***** MATERIALS PROVIDED *****

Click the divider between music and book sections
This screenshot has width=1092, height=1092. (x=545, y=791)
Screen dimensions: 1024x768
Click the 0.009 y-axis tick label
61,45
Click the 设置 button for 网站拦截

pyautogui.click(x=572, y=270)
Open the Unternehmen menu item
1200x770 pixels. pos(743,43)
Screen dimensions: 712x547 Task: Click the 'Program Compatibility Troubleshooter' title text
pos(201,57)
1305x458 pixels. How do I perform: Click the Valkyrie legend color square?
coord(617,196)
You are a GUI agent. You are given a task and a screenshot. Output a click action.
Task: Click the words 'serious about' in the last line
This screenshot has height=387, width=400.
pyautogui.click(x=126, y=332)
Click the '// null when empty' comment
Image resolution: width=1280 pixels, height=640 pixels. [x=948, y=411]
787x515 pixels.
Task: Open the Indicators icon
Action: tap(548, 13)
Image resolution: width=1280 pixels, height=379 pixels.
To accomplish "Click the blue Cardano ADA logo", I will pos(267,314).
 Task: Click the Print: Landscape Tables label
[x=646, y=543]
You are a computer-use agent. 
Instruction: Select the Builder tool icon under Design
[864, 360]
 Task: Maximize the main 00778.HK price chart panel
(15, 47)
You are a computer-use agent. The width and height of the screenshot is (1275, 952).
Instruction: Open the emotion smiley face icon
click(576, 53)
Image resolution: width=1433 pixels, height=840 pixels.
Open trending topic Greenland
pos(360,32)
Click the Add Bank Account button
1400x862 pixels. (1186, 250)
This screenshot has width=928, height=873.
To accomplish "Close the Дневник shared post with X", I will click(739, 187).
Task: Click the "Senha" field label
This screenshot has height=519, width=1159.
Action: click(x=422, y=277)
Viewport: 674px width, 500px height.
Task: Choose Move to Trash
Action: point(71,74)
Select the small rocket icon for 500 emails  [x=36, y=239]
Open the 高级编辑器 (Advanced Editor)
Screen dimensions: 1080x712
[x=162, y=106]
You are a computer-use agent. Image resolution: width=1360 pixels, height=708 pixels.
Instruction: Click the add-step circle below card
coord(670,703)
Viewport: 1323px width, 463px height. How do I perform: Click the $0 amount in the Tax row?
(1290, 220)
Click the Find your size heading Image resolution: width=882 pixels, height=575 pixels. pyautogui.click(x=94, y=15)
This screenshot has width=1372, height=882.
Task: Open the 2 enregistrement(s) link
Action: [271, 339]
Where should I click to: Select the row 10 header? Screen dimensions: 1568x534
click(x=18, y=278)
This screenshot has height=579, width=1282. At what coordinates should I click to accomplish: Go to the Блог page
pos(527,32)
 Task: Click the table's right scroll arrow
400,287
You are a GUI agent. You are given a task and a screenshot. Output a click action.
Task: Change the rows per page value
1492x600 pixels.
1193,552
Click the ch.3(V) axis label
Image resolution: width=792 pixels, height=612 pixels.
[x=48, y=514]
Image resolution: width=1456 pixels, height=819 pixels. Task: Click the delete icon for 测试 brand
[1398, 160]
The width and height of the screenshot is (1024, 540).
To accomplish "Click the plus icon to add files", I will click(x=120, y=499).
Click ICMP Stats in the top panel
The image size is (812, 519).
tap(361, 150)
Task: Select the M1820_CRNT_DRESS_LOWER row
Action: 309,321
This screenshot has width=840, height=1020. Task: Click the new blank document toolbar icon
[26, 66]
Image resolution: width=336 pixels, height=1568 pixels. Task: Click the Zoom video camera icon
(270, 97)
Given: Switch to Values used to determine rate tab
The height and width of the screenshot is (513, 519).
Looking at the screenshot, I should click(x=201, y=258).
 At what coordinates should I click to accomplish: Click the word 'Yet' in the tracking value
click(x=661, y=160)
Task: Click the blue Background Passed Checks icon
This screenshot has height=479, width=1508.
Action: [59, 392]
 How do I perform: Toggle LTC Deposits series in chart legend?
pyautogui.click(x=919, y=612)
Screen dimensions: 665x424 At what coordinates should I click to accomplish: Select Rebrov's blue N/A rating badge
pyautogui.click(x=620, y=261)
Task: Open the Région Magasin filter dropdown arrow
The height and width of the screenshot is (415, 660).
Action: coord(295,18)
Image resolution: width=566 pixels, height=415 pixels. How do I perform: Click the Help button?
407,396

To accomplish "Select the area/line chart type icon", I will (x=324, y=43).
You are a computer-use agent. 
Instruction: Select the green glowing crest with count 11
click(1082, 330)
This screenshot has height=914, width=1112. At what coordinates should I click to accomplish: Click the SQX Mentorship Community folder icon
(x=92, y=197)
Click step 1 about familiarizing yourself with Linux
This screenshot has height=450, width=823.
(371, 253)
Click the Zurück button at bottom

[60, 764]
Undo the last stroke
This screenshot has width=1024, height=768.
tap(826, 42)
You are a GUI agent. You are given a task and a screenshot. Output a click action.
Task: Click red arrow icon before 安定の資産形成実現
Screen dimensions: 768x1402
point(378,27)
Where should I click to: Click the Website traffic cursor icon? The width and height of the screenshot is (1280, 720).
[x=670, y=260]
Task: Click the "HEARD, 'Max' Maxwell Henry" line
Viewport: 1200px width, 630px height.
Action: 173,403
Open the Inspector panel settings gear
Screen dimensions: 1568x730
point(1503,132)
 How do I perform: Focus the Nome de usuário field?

*****

## WHAT TO WORK ON
Read through the data above. Report each line that has the word "field".

## ANSWER TO THE PROBLEM
Task: Click the "Senha" field label
 How do I perform: Focus the Nome de usuário field?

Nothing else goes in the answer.